> _Information shown_:

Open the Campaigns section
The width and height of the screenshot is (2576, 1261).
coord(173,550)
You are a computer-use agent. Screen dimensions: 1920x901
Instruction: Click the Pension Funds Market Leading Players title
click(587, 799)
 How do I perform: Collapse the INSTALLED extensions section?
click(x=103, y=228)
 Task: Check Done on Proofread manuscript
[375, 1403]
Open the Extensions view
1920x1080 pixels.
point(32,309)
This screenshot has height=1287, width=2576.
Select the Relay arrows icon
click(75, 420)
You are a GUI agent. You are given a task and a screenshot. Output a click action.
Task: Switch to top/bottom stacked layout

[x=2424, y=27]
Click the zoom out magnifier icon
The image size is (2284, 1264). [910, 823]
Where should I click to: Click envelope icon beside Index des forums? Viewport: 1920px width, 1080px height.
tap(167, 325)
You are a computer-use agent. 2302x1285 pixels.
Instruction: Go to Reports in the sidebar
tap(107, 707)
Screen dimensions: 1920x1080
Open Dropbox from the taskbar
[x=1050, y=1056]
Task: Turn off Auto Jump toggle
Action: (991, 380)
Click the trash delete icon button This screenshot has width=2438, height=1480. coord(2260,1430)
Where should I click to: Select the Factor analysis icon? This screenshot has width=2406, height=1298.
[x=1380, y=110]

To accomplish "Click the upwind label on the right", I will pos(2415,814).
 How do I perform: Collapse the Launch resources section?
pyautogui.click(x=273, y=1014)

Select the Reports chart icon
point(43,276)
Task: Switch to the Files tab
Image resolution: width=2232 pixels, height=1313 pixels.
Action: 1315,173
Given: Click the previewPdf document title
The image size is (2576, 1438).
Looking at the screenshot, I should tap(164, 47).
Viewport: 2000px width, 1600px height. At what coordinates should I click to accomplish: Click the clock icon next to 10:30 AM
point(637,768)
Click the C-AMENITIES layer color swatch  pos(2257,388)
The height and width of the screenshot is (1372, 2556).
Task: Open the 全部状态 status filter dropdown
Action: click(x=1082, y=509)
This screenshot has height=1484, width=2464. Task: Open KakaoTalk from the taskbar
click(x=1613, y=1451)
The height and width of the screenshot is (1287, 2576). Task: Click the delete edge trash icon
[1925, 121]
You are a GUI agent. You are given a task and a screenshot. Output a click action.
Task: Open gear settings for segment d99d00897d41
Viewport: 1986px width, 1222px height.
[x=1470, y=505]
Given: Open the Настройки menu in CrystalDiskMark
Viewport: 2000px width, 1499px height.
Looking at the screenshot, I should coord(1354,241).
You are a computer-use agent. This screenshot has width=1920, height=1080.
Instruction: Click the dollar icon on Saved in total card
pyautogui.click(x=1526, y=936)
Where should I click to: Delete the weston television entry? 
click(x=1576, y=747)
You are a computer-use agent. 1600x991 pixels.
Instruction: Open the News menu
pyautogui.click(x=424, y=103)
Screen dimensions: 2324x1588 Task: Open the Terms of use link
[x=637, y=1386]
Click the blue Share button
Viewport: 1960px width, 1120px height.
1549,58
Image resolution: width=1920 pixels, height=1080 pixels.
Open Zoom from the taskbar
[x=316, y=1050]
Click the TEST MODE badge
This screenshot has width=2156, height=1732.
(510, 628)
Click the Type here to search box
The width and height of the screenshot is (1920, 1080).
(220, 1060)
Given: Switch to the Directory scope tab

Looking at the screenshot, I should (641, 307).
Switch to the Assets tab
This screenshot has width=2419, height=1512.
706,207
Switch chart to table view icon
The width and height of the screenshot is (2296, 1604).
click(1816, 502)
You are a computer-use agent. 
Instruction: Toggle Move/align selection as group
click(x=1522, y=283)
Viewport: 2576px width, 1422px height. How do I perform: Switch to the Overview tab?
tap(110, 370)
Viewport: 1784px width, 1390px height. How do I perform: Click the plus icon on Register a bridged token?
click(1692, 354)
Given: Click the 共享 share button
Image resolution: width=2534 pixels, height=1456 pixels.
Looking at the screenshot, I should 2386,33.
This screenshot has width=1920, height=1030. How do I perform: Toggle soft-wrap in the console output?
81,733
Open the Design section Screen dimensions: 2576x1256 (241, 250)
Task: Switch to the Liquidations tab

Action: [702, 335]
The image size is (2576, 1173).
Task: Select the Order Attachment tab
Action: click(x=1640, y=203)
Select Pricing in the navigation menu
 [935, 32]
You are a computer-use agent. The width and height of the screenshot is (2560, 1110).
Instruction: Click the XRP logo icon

> _What the task requires_: Write all the entries out again exactly as they are.

> _Answer area_:
Open the Campaigns section
The width and height of the screenshot is (2576, 1261).
coord(173,550)
You are a computer-use agent. Screen dimensions: 1920x901
Instruction: Click the Pension Funds Market Leading Players title
click(587, 799)
 How do I perform: Collapse the INSTALLED extensions section?
click(x=103, y=228)
 Task: Check Done on Proofread manuscript
[375, 1403]
Open the Extensions view
1920x1080 pixels.
point(32,309)
This screenshot has height=1287, width=2576.
Select the Relay arrows icon
click(75, 420)
You are a GUI agent. You are given a task and a screenshot. Output a click action.
Task: Switch to top/bottom stacked layout

[x=2424, y=27]
Click the zoom out magnifier icon
The image size is (2284, 1264). [910, 823]
Where should I click to: Click envelope icon beside Index des forums? Viewport: 1920px width, 1080px height.
tap(167, 325)
You are a computer-use agent. 2302x1285 pixels.
Instruction: Go to Reports in the sidebar
tap(107, 707)
Screen dimensions: 1920x1080
Open Dropbox from the taskbar
[x=1050, y=1056]
Task: Turn off Auto Jump toggle
Action: (991, 380)
Click the trash delete icon button This screenshot has width=2438, height=1480. coord(2260,1430)
Where should I click to: Select the Factor analysis icon? This screenshot has width=2406, height=1298.
[x=1380, y=110]

To accomplish "Click the upwind label on the right", I will pos(2415,814).
 How do I perform: Collapse the Launch resources section?
pyautogui.click(x=273, y=1014)

Select the Reports chart icon
point(43,276)
Task: Switch to the Files tab
Image resolution: width=2232 pixels, height=1313 pixels.
Action: 1315,173
Given: Click the previewPdf document title
The image size is (2576, 1438).
Looking at the screenshot, I should tap(164, 47).
Viewport: 2000px width, 1600px height. At what coordinates should I click to accomplish: Click the clock icon next to 10:30 AM
point(637,768)
Click the C-AMENITIES layer color swatch  pos(2257,388)
The height and width of the screenshot is (1372, 2556).
Task: Open the 全部状态 status filter dropdown
Action: click(x=1082, y=509)
This screenshot has height=1484, width=2464. Task: Open KakaoTalk from the taskbar
click(x=1613, y=1451)
The height and width of the screenshot is (1287, 2576). Task: Click the delete edge trash icon
[1925, 121]
You are a GUI agent. You are given a task and a screenshot. Output a click action.
Task: Open gear settings for segment d99d00897d41
Viewport: 1986px width, 1222px height.
[x=1470, y=505]
Given: Open the Настройки menu in CrystalDiskMark
Viewport: 2000px width, 1499px height.
Looking at the screenshot, I should coord(1354,241).
You are a computer-use agent. This screenshot has width=1920, height=1080.
Instruction: Click the dollar icon on Saved in total card
pyautogui.click(x=1526, y=936)
Where should I click to: Delete the weston television entry? 
click(x=1576, y=747)
You are a computer-use agent. 1600x991 pixels.
Instruction: Open the News menu
pyautogui.click(x=424, y=103)
Screen dimensions: 2324x1588 Task: Open the Terms of use link
[x=637, y=1386]
Click the blue Share button
Viewport: 1960px width, 1120px height.
1549,58
Image resolution: width=1920 pixels, height=1080 pixels.
Open Zoom from the taskbar
[x=316, y=1050]
Click the TEST MODE badge
This screenshot has width=2156, height=1732.
(510, 628)
Click the Type here to search box
The width and height of the screenshot is (1920, 1080).
(220, 1060)
Given: Switch to the Directory scope tab

Looking at the screenshot, I should (641, 307).
Switch to the Assets tab
This screenshot has width=2419, height=1512.
706,207
Switch chart to table view icon
The width and height of the screenshot is (2296, 1604).
click(1816, 502)
You are a computer-use agent. 
Instruction: Toggle Move/align selection as group
click(x=1522, y=283)
Viewport: 2576px width, 1422px height. How do I perform: Switch to the Overview tab?
tap(110, 370)
Viewport: 1784px width, 1390px height. How do I perform: Click the plus icon on Register a bridged token?
click(1692, 354)
Given: Click the 共享 share button
Image resolution: width=2534 pixels, height=1456 pixels.
Looking at the screenshot, I should 2386,33.
This screenshot has width=1920, height=1030. How do I perform: Toggle soft-wrap in the console output?
81,733
Open the Design section Screen dimensions: 2576x1256 (241, 250)
Task: Switch to the Liquidations tab

Action: [702, 335]
The image size is (2576, 1173).
Task: Select the Order Attachment tab
Action: click(x=1640, y=203)
Select Pricing in the navigation menu
 [935, 32]
You are a computer-use agent. The width and height of the screenshot is (2560, 1110).
Instruction: Click the XRP logo icon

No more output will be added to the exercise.